Can you return, unchanged and character for character, the rows starting at the line that contains "Viewport: 390px width, 244px" and ending at the line that contains "Action: 318,134", with both of those lines included?

Start of DATA ENTRIES

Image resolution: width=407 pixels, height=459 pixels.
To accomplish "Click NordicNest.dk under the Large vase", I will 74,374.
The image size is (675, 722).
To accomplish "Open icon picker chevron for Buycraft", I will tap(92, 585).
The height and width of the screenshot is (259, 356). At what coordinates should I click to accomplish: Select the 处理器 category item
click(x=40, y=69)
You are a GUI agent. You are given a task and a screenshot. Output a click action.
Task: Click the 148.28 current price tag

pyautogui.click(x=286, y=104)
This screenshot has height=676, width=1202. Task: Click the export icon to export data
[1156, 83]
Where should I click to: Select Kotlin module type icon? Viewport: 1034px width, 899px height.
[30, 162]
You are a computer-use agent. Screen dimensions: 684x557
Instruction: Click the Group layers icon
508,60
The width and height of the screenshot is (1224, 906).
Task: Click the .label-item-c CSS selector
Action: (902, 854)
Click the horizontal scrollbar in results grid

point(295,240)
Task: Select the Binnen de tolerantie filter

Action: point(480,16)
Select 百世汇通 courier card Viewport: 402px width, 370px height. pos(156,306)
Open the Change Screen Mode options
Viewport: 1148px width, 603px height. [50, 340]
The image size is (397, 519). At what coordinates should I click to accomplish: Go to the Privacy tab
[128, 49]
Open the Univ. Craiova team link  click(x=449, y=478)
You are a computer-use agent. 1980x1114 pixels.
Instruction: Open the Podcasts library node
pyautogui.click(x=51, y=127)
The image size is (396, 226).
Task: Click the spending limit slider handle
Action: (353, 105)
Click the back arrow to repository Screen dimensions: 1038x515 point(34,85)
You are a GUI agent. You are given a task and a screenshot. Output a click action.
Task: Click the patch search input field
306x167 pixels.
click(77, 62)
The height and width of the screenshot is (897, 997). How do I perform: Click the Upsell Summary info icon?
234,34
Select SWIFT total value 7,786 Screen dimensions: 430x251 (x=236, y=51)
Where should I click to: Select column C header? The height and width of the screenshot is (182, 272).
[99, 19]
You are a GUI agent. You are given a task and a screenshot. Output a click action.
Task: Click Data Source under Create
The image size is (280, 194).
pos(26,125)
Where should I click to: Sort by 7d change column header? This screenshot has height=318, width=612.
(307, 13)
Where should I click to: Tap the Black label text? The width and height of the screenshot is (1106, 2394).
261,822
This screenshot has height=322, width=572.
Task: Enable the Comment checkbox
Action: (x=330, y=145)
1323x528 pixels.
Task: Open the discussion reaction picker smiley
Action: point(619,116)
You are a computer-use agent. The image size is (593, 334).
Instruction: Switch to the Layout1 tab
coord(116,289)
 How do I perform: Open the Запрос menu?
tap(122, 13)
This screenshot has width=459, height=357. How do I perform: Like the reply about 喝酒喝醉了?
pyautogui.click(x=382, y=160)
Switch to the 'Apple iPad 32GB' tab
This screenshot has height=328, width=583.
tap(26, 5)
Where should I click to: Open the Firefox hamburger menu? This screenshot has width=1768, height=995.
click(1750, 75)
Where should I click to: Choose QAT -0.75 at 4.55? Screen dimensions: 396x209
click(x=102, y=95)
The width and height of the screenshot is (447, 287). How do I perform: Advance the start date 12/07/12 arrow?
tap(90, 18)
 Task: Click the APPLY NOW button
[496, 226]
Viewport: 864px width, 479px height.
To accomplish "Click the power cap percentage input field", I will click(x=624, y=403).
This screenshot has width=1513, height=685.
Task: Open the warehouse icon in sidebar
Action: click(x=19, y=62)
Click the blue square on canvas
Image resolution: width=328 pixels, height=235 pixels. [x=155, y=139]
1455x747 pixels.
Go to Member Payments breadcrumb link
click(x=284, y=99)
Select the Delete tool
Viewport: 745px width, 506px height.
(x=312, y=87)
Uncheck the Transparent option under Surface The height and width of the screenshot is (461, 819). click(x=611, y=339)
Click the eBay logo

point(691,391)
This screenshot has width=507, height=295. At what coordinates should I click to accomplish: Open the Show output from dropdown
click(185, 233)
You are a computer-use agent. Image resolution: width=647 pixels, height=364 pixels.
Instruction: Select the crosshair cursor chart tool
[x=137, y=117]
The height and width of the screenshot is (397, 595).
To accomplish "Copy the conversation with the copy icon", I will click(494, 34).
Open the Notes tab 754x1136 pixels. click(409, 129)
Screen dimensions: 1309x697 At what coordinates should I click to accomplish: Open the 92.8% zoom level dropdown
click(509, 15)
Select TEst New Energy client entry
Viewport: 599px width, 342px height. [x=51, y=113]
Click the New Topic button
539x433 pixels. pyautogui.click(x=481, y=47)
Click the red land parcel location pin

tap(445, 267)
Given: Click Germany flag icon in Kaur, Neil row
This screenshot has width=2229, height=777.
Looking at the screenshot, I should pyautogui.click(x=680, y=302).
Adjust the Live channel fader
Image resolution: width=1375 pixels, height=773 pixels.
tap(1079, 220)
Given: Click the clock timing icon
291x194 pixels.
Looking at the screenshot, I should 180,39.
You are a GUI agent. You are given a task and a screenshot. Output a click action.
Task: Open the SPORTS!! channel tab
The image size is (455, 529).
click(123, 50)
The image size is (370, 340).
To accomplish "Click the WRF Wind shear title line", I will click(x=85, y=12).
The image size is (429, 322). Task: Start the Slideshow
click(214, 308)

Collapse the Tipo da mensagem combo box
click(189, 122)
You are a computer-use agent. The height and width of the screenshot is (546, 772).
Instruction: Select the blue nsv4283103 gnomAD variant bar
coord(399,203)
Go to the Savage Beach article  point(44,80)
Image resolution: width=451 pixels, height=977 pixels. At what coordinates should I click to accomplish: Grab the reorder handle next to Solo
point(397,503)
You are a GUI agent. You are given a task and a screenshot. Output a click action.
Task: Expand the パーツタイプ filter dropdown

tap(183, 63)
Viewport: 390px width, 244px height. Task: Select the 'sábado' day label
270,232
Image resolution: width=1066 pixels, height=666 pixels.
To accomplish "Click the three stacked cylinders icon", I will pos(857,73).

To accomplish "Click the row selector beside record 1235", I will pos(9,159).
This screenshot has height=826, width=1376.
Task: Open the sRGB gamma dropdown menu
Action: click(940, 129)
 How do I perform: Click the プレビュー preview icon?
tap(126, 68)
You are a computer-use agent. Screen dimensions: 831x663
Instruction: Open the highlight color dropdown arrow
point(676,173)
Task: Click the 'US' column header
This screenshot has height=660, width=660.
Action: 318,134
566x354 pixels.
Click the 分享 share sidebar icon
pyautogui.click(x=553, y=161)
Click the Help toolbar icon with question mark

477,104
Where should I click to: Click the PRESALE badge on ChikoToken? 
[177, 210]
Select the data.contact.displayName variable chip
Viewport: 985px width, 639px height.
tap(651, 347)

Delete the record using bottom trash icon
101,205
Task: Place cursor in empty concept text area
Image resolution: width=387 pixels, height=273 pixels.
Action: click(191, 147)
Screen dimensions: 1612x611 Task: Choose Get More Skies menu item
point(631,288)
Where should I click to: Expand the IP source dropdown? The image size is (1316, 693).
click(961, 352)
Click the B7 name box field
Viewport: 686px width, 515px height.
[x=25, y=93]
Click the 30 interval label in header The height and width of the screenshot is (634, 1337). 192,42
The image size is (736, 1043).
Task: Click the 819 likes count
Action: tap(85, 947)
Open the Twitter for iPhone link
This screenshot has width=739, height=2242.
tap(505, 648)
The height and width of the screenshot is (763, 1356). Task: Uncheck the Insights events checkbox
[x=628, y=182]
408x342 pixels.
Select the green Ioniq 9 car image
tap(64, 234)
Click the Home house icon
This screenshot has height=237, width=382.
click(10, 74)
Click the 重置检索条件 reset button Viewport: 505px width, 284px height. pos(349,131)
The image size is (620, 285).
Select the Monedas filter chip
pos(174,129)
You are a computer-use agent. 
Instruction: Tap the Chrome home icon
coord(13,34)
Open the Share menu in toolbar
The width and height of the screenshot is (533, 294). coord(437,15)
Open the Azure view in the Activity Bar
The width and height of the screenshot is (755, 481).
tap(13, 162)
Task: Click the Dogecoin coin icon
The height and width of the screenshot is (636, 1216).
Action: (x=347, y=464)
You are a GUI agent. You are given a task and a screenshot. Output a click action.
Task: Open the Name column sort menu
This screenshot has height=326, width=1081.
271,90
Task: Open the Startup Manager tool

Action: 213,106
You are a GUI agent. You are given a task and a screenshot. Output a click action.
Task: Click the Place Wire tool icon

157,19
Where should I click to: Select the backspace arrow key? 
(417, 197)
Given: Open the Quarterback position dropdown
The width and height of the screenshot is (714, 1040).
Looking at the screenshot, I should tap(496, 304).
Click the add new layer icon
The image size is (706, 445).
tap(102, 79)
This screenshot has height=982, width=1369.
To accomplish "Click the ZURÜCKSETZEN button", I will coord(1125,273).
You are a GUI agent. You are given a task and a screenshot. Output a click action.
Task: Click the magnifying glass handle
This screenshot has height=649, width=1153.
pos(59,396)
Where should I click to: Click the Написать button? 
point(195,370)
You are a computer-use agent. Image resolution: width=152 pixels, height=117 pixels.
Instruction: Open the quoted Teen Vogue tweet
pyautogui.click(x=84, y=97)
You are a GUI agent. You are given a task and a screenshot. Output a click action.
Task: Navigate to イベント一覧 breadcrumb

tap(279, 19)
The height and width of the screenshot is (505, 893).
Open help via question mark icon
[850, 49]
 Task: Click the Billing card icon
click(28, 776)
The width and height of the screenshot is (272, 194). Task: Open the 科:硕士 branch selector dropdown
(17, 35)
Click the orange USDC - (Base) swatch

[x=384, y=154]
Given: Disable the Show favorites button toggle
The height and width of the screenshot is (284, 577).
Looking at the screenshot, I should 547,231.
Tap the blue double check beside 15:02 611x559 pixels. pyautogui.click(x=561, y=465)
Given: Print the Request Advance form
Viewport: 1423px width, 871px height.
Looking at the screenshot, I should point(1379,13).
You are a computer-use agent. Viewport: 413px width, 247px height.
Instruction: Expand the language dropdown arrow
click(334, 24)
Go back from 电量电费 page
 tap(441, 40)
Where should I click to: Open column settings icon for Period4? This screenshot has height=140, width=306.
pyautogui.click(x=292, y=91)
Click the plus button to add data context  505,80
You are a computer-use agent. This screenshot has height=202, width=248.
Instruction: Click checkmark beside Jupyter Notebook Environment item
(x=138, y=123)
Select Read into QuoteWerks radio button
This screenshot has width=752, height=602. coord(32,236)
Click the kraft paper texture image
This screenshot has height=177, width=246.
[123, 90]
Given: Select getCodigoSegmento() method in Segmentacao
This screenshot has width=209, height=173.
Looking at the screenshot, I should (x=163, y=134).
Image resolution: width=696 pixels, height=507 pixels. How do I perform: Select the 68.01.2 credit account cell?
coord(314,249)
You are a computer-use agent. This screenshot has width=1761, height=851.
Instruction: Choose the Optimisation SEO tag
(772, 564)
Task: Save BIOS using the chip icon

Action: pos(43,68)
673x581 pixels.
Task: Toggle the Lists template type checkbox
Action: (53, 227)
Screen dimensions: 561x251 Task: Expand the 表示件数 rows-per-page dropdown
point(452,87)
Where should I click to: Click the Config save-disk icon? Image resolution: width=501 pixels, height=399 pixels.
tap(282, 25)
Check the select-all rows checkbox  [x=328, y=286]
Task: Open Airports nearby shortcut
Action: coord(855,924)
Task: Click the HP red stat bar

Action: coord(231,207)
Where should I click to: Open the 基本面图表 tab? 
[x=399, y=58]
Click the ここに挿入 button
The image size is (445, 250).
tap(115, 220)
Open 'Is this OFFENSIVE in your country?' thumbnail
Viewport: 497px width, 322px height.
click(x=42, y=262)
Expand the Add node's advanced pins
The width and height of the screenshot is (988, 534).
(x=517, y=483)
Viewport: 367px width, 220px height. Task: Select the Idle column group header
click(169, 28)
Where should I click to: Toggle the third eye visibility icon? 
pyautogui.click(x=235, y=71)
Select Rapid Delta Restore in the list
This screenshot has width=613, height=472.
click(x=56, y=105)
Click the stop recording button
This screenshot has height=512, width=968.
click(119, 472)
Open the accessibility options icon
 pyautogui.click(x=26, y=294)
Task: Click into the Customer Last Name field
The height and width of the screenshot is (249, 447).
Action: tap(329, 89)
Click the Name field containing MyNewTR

End of DATA ENTRIES

> [OUTPUT OF THE TASK]:
Viewport: 390px width, 244px height. Task: Select the 'sábado' day label
270,232
Image resolution: width=1066 pixels, height=666 pixels.
To accomplish "Click the three stacked cylinders icon", I will pos(857,73).

To accomplish "Click the row selector beside record 1235", I will pos(9,159).
This screenshot has height=826, width=1376.
Task: Open the sRGB gamma dropdown menu
Action: click(940, 129)
 How do I perform: Click the プレビュー preview icon?
tap(126, 68)
You are a computer-use agent. Screen dimensions: 831x663
Instruction: Open the highlight color dropdown arrow
point(676,173)
Task: Click the 'US' column header
This screenshot has height=660, width=660.
Action: 318,134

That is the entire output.